→ WHAT YOU ARE ASKED TO DO: Print every record below exactly as written.
--- DATA TO USE ---
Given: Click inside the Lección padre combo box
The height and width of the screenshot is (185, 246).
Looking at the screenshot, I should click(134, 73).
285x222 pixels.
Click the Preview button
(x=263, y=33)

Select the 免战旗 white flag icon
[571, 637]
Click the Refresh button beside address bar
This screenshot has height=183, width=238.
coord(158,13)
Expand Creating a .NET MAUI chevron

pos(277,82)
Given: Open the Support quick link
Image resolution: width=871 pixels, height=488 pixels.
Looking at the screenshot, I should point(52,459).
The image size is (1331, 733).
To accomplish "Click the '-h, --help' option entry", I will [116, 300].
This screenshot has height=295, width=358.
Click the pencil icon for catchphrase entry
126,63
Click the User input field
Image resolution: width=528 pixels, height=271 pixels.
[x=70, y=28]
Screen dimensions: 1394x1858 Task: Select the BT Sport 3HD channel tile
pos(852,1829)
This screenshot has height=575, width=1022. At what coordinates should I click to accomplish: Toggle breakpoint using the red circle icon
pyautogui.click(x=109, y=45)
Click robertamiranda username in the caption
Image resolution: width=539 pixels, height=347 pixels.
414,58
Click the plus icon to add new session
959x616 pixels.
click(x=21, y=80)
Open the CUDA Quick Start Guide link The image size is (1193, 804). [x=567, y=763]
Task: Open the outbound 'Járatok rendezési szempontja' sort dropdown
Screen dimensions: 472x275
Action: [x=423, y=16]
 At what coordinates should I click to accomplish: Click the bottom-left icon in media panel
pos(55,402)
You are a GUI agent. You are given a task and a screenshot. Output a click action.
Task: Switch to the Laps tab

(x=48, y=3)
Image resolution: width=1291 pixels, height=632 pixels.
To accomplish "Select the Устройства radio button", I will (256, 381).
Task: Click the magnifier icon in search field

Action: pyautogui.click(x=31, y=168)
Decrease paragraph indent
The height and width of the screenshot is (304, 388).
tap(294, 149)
---
→ ANSWER TO THE PROBLEM:
Given: Click inside the Lección padre combo box
The height and width of the screenshot is (185, 246).
Looking at the screenshot, I should click(134, 73).
285x222 pixels.
Click the Preview button
(x=263, y=33)

Select the 免战旗 white flag icon
[571, 637]
Click the Refresh button beside address bar
This screenshot has height=183, width=238.
coord(158,13)
Expand Creating a .NET MAUI chevron

pos(277,82)
Given: Open the Support quick link
Image resolution: width=871 pixels, height=488 pixels.
Looking at the screenshot, I should point(52,459).
The image size is (1331, 733).
To accomplish "Click the '-h, --help' option entry", I will [116, 300].
This screenshot has height=295, width=358.
Click the pencil icon for catchphrase entry
126,63
Click the User input field
Image resolution: width=528 pixels, height=271 pixels.
[x=70, y=28]
Screen dimensions: 1394x1858 Task: Select the BT Sport 3HD channel tile
pos(852,1829)
This screenshot has height=575, width=1022. At what coordinates should I click to accomplish: Toggle breakpoint using the red circle icon
pyautogui.click(x=109, y=45)
Click robertamiranda username in the caption
Image resolution: width=539 pixels, height=347 pixels.
414,58
Click the plus icon to add new session
959x616 pixels.
click(x=21, y=80)
Open the CUDA Quick Start Guide link The image size is (1193, 804). [x=567, y=763]
Task: Open the outbound 'Járatok rendezési szempontja' sort dropdown
Screen dimensions: 472x275
Action: [x=423, y=16]
 At what coordinates should I click to accomplish: Click the bottom-left icon in media panel
pos(55,402)
You are a GUI agent. You are given a task and a screenshot. Output a click action.
Task: Switch to the Laps tab

(x=48, y=3)
Image resolution: width=1291 pixels, height=632 pixels.
To accomplish "Select the Устройства radio button", I will (256, 381).
Task: Click the magnifier icon in search field

Action: pyautogui.click(x=31, y=168)
Decrease paragraph indent
The height and width of the screenshot is (304, 388).
tap(294, 149)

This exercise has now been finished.